In this episode of Beyond the Headlines, I spoke with Sam Pitroda, the renowned technologist and inventor who was at the forefront of India’s telecom revolution in the last century, and the author of multiple bestselling books, most recently, Redesign the World: A Global Call to Action.
Pitroda talked about the recently concluded United Nations Climate Change Conference (COP26) held at Glasgow and why the world has struggled to find a way to act on climate change for so many decades. He lamented that world leaders often prioritise narrow national interests over global interests: “If we can create a $3 trillion package to respond to COVID-19 in the U.S., why can’t we create a $10 trillion package to respond to this global crisis [climate change] … for the next 30-40 years?”

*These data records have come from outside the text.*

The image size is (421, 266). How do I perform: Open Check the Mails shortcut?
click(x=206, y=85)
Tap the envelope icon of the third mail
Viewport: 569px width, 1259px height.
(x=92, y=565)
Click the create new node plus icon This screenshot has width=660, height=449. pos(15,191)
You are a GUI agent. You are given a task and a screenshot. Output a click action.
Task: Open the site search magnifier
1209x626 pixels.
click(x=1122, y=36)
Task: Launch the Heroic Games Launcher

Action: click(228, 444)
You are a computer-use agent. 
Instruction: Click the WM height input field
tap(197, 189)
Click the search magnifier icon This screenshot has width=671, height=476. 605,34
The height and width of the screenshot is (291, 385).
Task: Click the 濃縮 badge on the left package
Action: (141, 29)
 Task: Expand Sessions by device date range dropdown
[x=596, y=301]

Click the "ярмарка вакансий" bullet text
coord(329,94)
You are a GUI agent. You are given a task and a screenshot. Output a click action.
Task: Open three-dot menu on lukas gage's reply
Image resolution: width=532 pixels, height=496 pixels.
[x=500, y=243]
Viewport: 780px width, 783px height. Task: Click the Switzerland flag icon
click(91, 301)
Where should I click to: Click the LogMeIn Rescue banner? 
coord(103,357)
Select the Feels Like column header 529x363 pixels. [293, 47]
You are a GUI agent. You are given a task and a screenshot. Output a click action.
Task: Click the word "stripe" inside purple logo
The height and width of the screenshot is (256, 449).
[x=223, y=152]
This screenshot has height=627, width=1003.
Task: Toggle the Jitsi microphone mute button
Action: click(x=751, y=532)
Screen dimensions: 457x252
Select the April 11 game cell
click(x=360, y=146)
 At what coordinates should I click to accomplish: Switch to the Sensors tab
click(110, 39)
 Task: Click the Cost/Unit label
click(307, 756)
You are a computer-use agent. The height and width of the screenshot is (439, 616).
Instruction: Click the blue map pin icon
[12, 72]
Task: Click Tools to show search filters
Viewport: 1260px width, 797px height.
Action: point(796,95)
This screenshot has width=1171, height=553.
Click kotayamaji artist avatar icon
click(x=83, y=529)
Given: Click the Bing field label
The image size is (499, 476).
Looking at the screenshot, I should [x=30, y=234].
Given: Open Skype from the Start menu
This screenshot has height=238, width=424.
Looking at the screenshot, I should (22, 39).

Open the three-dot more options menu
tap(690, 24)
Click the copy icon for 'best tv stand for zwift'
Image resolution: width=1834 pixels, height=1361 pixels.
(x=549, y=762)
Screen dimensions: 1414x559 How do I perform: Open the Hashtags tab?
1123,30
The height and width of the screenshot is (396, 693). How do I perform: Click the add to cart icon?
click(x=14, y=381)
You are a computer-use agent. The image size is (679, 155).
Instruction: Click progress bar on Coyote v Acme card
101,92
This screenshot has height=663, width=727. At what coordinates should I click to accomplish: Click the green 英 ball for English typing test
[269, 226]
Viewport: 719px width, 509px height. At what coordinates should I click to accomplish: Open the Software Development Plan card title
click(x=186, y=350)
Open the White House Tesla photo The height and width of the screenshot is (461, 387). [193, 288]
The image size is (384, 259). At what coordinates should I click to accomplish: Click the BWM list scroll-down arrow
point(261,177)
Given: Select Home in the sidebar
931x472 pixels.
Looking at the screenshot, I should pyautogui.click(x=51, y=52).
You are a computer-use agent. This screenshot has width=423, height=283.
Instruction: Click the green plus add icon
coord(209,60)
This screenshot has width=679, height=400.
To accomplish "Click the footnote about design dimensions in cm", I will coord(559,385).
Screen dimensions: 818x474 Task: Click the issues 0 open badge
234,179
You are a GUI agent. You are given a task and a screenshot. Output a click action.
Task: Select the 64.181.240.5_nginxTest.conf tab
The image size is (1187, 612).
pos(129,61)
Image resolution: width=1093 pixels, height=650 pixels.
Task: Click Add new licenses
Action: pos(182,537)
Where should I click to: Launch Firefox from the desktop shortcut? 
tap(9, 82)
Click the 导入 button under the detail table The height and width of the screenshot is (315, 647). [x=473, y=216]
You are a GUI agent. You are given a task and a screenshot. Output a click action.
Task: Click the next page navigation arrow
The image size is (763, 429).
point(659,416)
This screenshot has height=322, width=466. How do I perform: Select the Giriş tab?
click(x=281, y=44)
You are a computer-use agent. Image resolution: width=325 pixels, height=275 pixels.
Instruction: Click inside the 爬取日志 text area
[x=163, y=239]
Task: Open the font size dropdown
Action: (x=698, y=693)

Pitroda also weighed in on the debate between environmental protection and economic growth, arguing that technology has advanced enough to do away with sources of pollution. He cited the example of Delhi, saying that it has a “great standard of living compared to other parts of India but you can’t breathe air!” He said that India’s urgent priority should be to deal with the “floods, droughts, smoke” which are killing several people each year.
Speaking about his new book, Pitroda pointed out that the world now enjoys an abundance of basic necessities such as food and yet suffers widespread starvation. “We spend $2 trillion on defence every year,” he said. “All we need is one-tenth of that – $200 billion a year – to eliminate hunger.” Instead, about 40 percent of food is wasted every year around the world, he said: 40 percent before it comes to the table in the developing world, due to logistics issues, and 40 percent after it comes to the table in the developed world, due to irresponsible wastage.
On the misuse of technology in an age of authoritarianism, Pitroda said that the world is still in the “early phase of the information age” and many are still trying to understand how to regulate tools such as social media and artificial intelligence. Technology tends to bring “democratisation of information, decentralisation of decision-making, demonetisation of services” – and as a result, it is taking power away from governments around the world. Populism and the rise of authoritarianism, he argued, is a “knee-jerk reaction” from political leaders to this loss of control. But as technology gets more deep-rooted, all autocratic regimes will have to recognise that you’ve got to change, he said. “You cannot have command and control architecture anymore.”